I have to give it to Samsung, at least they are on the ball about releasing the kernel source:

https://opensource.samsung.com/rece...hod=reception_search&searchValue=SCH-I405_VZW

So, what can we do with this now? I don't have much experience with kernels, but I am willing to help with whatever we need to do to get some custom kernels/rom or AOSP/CM7 on this phone.


----------



## bigd5783 (Nov 7, 2011)

I would make a good bet that the RIL will be the most difficult part of porting AOSP/CM7 over to this phone. I would love to see it though. My mom is thinking about picking this up and I'm sure that AOSP would be better for her than the current Samsung UI.


----------



## DemoManMLS (Jul 23, 2011)

At the very least we need to get Clockwork Mod along with some basic debloated ROMs out for the Stratosphere and go from there. Baby steps yes but gotta start somewhere on the development path on this beast.


----------



## knightcrusader (Oct 14, 2011)

DemoManMLS said:


> At the very least we need to get Clockwork Mod along with some basic debloated ROMs out for the Stratosphere and go from there. Baby steps yes but gotta start somewhere on the development path on this beast.


I'm still having issues with CWM booting correctly. Might be my dev newbness getting in the way.
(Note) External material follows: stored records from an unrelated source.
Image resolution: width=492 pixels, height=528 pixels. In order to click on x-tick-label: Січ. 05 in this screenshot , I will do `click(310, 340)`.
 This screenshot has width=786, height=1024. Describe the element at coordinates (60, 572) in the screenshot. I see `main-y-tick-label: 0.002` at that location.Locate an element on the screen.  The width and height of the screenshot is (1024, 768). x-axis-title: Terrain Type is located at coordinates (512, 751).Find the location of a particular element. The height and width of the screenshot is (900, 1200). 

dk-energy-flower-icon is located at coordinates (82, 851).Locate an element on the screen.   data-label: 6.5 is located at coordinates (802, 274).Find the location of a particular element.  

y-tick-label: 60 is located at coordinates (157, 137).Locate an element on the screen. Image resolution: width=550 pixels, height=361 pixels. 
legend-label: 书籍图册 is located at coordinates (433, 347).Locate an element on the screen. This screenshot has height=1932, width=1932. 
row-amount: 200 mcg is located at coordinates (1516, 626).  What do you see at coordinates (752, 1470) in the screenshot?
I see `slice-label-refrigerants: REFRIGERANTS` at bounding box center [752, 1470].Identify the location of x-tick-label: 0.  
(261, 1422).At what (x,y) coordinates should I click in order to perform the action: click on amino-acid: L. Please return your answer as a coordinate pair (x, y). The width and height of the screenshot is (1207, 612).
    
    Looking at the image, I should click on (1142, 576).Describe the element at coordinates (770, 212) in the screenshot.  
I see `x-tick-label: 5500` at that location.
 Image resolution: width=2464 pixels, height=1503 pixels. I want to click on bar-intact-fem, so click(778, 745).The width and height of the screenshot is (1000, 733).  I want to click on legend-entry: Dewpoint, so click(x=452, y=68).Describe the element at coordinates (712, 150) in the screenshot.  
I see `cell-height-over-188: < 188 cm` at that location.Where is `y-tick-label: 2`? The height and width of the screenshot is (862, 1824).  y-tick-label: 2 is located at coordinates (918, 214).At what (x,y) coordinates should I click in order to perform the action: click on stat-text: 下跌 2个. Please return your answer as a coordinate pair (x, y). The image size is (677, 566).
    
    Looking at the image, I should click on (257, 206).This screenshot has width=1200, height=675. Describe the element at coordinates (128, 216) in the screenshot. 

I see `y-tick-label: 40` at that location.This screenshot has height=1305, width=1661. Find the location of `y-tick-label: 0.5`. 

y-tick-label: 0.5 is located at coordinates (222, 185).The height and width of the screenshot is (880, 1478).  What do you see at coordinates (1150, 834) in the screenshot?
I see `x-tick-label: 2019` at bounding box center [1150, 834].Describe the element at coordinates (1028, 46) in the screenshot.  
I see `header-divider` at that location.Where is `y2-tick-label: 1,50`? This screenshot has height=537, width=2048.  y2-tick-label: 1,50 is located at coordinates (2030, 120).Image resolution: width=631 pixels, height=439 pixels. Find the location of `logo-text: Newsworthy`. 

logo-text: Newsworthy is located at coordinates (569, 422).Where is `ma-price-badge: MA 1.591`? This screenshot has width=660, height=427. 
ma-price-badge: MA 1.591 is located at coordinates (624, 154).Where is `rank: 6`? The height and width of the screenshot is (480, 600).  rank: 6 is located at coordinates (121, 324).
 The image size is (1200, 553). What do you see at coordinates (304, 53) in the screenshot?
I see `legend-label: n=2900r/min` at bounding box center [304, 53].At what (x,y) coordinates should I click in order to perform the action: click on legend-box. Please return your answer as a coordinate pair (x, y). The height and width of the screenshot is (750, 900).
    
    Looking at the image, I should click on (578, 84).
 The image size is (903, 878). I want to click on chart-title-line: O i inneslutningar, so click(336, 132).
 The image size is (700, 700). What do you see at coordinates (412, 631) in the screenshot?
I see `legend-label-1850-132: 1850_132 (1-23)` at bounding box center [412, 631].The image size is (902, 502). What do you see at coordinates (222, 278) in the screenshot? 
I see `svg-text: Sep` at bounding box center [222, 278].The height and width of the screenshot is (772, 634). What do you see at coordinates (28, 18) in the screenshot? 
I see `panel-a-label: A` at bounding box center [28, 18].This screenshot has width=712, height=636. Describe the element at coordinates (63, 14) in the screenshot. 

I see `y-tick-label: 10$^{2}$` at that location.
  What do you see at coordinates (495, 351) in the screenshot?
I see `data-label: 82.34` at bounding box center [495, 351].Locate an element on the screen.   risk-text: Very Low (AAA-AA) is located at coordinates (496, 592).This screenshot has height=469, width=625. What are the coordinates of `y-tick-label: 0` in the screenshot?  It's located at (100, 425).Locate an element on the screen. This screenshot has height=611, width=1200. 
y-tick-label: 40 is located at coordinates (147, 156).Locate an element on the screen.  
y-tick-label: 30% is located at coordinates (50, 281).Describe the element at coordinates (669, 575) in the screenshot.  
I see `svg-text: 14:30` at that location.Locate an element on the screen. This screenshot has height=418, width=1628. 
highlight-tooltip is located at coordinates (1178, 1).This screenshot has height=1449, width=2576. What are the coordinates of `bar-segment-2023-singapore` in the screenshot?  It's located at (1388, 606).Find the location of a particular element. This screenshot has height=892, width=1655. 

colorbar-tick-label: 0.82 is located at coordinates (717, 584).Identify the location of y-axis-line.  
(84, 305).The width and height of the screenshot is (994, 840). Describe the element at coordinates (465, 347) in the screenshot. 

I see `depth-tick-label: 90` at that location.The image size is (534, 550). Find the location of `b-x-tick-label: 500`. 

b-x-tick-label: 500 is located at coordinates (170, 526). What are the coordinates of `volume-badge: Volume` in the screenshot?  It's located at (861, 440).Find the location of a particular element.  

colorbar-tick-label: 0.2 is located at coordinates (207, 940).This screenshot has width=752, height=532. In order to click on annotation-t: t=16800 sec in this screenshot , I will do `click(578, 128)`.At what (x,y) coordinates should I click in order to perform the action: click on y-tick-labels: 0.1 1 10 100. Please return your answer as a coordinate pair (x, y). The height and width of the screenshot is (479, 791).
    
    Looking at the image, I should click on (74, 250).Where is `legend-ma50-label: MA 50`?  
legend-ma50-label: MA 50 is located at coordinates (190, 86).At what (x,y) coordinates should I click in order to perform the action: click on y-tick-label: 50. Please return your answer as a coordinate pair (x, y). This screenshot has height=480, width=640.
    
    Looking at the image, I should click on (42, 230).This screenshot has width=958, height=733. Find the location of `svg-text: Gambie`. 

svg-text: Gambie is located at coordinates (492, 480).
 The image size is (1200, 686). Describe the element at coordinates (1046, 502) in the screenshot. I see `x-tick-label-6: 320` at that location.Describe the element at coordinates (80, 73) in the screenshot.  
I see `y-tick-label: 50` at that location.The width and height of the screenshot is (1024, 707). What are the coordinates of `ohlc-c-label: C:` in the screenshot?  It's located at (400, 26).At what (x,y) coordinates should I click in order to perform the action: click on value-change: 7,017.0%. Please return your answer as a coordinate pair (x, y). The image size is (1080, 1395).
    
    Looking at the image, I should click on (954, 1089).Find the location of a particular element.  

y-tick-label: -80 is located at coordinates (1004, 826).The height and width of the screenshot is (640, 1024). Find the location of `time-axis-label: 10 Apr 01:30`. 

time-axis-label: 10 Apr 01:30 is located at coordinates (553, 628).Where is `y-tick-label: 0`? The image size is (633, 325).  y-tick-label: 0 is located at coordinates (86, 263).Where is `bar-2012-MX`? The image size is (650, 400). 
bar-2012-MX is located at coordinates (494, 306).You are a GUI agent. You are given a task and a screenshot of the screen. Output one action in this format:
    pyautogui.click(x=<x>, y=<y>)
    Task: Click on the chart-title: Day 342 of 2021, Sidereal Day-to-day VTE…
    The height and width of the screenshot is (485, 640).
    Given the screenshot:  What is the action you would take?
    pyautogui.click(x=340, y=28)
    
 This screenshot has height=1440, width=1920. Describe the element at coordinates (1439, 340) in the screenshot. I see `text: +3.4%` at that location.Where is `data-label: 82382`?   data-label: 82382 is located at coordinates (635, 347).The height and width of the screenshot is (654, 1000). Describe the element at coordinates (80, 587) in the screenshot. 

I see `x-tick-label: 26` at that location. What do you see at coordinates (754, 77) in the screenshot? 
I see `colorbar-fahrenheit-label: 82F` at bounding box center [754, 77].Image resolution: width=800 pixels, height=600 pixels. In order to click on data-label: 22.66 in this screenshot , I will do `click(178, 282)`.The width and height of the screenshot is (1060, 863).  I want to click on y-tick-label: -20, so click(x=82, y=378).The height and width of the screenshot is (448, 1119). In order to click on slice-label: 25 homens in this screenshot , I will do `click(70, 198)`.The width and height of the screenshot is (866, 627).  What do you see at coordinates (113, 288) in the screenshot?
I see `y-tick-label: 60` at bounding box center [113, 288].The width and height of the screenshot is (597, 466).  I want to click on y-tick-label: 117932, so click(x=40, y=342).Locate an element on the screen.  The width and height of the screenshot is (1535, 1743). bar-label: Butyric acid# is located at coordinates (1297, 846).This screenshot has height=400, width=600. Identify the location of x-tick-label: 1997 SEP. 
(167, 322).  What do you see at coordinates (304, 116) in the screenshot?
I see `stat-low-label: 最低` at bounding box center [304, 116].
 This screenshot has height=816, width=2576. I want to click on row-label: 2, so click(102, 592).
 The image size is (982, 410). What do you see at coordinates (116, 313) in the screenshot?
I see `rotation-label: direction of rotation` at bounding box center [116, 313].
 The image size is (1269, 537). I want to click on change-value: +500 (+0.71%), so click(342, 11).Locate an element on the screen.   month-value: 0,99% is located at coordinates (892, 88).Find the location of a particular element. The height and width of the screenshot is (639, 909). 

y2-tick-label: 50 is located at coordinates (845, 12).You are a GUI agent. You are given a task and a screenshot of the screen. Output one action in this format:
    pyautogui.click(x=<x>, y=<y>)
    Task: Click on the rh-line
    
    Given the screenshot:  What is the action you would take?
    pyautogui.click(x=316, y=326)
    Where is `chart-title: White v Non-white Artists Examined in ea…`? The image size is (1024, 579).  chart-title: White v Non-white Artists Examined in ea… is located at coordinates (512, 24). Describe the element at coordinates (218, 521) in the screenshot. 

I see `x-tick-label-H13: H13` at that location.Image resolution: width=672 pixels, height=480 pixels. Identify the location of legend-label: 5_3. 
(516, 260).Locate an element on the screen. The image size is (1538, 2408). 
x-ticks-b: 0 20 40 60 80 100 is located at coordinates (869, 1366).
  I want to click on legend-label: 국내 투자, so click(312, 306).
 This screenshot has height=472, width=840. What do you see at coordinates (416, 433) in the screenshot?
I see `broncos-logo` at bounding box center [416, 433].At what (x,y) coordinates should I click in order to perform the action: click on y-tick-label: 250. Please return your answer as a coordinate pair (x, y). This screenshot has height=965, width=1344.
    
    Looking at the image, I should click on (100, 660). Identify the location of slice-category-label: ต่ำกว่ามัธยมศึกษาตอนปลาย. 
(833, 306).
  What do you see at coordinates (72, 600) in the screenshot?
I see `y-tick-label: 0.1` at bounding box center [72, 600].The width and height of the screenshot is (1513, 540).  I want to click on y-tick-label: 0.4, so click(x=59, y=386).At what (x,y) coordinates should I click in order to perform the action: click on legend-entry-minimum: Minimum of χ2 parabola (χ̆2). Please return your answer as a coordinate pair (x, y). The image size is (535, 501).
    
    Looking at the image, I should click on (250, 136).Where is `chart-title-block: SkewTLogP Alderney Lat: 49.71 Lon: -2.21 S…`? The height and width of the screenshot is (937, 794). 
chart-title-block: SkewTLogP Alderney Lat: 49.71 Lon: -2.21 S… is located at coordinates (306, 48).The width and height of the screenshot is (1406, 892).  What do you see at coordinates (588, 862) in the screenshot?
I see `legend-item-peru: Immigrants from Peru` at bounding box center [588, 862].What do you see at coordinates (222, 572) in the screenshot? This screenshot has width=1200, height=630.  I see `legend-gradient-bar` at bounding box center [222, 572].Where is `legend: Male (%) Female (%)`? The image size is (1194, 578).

However, I think I will create a de-bloated odin with root and busybox installed for people who just want to remove bloat and run lean. It's not a clockwork image, but it will still have the same effect.


----------



## skategeezer (Jun 29, 2011)

knightcrusader said:


> I'm still having issues with CWM booting correctly. Might be my dev newbness getting in the way.
> 
> However, I think I will create a de-bloated odin with root and busybox installed for people who just want to remove bloat and run lean. It's not a clockwork image, but it will still have the same effect.


What CWM did u flash?


----------



## DemoManMLS (Jul 23, 2011)

knight some talk over at XDA that might interest you...

http://forum.xda-dev...d.php?t=1341121

By the way has anyone been able to download this file from Samsung? I signed up and somehow it still won't let me at it.


----------



## skategeezer (Jun 29, 2011)

DemoManMLS said:


> knight some talk over at XDA that might interest you...
> 
> http://forum.xda-dev...d.php?t=1341121
> 
> By the way has anyone been able to download this file from Samsung? I signed up and somehow it still won't let me at it.


I did.


----------